● SOURCE DATA
---+---

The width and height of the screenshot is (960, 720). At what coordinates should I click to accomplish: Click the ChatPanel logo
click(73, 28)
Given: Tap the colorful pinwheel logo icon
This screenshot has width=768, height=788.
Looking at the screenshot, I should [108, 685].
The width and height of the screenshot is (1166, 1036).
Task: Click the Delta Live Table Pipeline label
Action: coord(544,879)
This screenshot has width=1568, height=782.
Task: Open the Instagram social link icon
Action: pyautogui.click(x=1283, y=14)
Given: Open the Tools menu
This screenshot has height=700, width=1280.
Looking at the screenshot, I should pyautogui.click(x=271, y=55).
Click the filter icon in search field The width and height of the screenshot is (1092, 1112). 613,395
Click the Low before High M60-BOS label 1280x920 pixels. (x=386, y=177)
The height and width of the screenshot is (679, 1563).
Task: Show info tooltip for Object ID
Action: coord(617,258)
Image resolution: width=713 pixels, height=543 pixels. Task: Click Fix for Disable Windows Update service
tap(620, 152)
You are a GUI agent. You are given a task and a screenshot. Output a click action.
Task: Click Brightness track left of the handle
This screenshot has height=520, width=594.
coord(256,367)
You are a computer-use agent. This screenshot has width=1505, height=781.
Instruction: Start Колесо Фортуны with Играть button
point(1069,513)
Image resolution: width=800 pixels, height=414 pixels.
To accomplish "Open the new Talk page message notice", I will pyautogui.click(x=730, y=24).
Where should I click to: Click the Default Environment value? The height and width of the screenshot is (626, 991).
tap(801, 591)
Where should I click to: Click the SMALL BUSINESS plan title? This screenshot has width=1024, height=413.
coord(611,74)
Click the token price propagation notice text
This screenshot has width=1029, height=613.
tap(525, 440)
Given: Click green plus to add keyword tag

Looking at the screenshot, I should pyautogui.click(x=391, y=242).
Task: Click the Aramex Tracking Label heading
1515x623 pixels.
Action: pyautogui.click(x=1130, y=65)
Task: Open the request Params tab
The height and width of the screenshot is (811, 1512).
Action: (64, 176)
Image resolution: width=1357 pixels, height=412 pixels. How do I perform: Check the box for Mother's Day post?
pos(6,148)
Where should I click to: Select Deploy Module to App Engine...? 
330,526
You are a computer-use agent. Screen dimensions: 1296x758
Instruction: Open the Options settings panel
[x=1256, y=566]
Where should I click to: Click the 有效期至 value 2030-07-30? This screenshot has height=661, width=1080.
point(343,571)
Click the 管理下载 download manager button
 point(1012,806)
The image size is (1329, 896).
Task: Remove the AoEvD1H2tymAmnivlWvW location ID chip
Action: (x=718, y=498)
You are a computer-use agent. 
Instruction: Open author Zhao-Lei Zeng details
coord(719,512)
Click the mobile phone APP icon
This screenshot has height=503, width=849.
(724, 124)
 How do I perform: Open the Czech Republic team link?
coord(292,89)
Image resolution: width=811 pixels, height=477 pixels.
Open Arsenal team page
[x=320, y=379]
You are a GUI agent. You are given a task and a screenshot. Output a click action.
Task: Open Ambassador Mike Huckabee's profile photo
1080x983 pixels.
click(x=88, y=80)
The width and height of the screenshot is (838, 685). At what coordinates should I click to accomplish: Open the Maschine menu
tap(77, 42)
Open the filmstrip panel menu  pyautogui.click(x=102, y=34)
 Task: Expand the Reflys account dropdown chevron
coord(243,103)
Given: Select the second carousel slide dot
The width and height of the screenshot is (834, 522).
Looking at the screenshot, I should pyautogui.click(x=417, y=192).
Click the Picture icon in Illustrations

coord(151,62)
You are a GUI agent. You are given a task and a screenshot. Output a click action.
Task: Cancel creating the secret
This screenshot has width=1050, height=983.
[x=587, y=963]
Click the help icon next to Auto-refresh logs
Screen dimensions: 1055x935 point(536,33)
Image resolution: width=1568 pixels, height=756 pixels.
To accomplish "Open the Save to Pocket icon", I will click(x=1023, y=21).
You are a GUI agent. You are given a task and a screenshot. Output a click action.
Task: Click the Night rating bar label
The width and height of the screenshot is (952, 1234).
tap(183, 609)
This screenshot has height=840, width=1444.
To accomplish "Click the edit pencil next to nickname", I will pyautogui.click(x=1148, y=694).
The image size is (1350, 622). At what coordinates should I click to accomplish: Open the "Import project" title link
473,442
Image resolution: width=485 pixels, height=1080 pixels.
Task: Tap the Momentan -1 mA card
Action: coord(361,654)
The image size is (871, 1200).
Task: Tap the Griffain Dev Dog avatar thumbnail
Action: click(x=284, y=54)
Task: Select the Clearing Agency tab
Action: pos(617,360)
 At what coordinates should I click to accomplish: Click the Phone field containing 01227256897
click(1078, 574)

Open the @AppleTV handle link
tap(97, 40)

---+---

● EXERCISE AIM
Write out every line of the preceding listing that contains "notice".

● EXERCISE SOLUTION
To accomplish "Open the new Talk page message notice", I will pyautogui.click(x=730, y=24).
Click the token price propagation notice text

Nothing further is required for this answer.